[Items from a dataset]
* * *

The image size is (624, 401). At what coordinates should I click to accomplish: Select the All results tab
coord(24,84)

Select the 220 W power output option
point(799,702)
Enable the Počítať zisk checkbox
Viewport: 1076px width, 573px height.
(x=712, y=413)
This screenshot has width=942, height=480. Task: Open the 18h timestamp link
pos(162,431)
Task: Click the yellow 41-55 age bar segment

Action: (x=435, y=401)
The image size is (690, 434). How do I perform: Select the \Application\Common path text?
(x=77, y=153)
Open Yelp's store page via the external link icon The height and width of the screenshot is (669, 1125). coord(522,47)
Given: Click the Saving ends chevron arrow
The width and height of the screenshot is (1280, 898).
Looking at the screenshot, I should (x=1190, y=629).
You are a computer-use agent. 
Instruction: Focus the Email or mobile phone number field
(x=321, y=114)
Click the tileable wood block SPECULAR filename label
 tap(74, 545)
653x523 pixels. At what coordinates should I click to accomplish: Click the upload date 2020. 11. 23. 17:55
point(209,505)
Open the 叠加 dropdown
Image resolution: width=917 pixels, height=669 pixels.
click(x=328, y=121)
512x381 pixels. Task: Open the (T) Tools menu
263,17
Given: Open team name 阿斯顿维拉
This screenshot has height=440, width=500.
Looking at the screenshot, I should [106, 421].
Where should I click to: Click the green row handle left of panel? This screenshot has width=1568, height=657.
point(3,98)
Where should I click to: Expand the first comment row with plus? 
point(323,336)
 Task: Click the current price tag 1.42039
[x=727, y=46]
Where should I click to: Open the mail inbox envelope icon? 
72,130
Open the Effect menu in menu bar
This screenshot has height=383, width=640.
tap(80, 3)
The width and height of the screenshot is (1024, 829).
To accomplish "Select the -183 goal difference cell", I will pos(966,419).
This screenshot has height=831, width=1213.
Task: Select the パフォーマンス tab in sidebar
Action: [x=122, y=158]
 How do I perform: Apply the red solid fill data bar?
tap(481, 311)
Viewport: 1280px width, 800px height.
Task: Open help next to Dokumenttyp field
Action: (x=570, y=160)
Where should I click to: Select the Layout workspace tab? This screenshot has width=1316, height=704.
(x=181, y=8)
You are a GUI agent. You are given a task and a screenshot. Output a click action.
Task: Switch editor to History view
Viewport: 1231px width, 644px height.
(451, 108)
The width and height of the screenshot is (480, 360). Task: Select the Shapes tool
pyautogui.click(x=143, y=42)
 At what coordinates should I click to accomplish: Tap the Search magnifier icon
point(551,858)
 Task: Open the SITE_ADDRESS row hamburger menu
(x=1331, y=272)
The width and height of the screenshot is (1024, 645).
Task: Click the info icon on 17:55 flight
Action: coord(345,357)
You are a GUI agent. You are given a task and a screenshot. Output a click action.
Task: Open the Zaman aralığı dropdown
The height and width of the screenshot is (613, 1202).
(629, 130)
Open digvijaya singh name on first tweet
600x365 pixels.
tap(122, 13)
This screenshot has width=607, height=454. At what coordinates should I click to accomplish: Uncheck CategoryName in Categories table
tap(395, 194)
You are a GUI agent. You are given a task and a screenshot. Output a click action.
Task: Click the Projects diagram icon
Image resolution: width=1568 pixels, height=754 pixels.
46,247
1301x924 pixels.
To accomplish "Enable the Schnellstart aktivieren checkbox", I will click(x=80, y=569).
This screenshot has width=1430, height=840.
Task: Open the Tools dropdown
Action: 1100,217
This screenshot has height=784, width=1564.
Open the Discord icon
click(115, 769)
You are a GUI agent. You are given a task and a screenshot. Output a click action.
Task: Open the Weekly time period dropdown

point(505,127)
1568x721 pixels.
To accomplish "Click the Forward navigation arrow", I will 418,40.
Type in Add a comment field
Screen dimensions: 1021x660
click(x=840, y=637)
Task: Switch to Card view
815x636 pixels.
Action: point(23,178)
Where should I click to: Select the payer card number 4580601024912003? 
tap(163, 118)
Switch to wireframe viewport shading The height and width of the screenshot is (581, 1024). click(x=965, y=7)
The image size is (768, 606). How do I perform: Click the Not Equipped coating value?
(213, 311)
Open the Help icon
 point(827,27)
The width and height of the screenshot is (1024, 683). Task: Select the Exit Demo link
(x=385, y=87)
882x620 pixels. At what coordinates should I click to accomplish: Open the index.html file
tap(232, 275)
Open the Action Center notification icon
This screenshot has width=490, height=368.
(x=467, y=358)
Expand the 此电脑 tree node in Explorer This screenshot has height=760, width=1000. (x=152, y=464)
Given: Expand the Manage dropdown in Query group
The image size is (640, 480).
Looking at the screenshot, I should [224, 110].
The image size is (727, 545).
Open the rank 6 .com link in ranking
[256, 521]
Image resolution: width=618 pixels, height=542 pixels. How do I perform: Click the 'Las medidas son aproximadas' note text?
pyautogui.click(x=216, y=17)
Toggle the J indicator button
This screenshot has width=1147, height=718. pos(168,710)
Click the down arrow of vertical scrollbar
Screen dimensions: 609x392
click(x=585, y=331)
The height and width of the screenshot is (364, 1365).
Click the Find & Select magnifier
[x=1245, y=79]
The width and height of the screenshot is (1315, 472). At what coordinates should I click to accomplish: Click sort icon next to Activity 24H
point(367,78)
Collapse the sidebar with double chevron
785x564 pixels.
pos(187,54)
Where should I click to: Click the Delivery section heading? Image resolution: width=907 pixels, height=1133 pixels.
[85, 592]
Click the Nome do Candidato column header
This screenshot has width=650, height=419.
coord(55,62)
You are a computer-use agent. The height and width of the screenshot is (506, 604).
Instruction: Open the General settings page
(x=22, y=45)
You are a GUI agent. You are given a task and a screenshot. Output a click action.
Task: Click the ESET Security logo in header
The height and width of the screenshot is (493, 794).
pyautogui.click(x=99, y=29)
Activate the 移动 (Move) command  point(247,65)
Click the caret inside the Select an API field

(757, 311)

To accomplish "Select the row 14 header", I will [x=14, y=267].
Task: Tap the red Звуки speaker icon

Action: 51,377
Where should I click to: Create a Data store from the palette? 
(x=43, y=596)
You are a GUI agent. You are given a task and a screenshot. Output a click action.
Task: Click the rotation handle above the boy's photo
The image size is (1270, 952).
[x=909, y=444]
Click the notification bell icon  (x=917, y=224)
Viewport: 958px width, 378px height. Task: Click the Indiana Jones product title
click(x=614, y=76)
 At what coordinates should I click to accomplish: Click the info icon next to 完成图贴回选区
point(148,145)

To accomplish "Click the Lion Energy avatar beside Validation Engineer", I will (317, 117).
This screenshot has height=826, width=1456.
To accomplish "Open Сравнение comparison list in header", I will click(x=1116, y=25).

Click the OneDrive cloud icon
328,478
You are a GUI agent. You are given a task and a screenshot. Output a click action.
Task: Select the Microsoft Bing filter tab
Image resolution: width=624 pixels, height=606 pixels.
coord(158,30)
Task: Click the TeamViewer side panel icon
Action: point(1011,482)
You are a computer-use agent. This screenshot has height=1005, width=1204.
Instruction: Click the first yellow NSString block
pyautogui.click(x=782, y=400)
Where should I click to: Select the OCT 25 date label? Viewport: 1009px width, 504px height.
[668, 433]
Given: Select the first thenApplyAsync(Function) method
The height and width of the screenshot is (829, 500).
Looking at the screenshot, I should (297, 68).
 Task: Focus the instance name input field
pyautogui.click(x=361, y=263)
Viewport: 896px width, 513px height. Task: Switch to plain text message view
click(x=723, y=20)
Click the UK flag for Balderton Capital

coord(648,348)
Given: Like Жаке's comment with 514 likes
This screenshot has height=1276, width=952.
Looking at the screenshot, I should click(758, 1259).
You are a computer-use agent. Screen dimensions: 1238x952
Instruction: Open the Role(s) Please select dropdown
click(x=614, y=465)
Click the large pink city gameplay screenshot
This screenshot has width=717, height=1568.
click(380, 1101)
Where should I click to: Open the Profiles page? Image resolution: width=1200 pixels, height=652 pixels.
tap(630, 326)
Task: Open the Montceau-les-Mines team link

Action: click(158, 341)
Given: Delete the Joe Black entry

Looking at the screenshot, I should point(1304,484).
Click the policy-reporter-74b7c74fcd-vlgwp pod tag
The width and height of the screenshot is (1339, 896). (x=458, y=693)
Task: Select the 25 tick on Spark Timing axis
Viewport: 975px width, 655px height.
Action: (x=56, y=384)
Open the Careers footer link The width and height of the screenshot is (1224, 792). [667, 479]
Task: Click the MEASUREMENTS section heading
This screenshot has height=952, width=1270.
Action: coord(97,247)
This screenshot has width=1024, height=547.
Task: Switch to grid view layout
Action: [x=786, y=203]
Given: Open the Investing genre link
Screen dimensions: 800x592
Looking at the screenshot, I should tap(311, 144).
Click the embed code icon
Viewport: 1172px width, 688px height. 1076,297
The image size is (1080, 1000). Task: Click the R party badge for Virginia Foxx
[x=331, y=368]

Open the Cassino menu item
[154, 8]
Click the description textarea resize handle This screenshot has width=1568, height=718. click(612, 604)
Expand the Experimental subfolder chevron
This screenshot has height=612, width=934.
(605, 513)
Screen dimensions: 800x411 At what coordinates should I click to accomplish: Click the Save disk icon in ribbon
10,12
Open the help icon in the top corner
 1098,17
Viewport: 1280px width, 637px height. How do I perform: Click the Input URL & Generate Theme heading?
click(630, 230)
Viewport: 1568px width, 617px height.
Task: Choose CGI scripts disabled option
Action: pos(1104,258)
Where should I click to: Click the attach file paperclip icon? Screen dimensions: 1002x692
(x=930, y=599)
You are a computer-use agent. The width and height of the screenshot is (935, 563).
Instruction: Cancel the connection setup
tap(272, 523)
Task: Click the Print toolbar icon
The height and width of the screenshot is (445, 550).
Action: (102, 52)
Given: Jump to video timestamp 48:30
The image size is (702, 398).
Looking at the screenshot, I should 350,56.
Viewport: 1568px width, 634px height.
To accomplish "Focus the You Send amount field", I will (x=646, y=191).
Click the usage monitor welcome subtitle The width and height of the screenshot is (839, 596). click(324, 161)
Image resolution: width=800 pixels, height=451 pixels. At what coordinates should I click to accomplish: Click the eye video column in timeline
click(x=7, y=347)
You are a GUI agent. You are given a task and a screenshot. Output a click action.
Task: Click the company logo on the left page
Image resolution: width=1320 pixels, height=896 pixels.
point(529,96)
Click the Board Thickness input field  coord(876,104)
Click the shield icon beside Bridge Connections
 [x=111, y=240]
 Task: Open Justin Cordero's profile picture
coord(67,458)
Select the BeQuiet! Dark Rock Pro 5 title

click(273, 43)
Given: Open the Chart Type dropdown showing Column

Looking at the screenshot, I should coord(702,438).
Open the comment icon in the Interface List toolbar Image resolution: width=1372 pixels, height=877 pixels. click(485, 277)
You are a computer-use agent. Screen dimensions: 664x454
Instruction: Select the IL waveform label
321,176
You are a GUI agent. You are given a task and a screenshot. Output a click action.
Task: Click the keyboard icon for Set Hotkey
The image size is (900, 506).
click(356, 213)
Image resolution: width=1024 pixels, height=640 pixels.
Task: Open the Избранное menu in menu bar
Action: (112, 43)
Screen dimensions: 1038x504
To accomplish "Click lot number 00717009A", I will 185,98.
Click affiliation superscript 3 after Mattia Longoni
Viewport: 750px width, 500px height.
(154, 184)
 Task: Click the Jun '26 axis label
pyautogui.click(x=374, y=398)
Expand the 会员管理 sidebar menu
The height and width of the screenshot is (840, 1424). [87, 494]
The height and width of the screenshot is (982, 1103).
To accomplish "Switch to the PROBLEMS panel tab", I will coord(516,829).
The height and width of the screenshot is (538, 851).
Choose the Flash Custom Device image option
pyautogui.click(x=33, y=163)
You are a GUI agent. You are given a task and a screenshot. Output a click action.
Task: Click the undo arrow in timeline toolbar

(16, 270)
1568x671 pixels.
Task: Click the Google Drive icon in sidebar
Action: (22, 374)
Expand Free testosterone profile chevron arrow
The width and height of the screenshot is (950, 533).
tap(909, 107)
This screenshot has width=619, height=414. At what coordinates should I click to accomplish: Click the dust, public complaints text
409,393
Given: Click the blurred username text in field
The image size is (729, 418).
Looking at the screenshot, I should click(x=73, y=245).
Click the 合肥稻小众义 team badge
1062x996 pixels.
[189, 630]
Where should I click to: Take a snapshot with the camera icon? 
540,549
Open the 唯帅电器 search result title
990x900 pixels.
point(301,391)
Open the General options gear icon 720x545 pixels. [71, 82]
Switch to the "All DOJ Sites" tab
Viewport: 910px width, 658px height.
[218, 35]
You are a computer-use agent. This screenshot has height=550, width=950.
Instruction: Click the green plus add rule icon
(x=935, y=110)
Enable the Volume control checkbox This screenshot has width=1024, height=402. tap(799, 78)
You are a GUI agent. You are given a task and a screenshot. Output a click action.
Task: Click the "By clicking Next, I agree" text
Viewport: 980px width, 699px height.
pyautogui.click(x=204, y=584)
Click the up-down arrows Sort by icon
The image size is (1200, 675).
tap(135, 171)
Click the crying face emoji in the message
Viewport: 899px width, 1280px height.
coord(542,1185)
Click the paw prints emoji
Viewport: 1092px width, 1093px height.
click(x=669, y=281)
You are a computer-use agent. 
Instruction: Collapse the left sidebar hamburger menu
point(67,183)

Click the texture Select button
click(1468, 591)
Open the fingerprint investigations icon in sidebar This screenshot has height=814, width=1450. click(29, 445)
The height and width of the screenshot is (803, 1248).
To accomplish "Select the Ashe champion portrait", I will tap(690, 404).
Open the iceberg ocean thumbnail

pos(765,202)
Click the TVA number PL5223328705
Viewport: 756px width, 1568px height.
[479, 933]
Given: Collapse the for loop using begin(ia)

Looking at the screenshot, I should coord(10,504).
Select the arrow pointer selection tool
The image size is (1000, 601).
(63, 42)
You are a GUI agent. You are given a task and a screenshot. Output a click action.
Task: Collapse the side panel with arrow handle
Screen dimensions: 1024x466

* * *

**DIRECTIONS**
Only lines that include "logo" belong in the answer; return them from the entries above.

**ANSWER**
Task: Click the ESET Security logo in header
Task: Click the company logo on the left page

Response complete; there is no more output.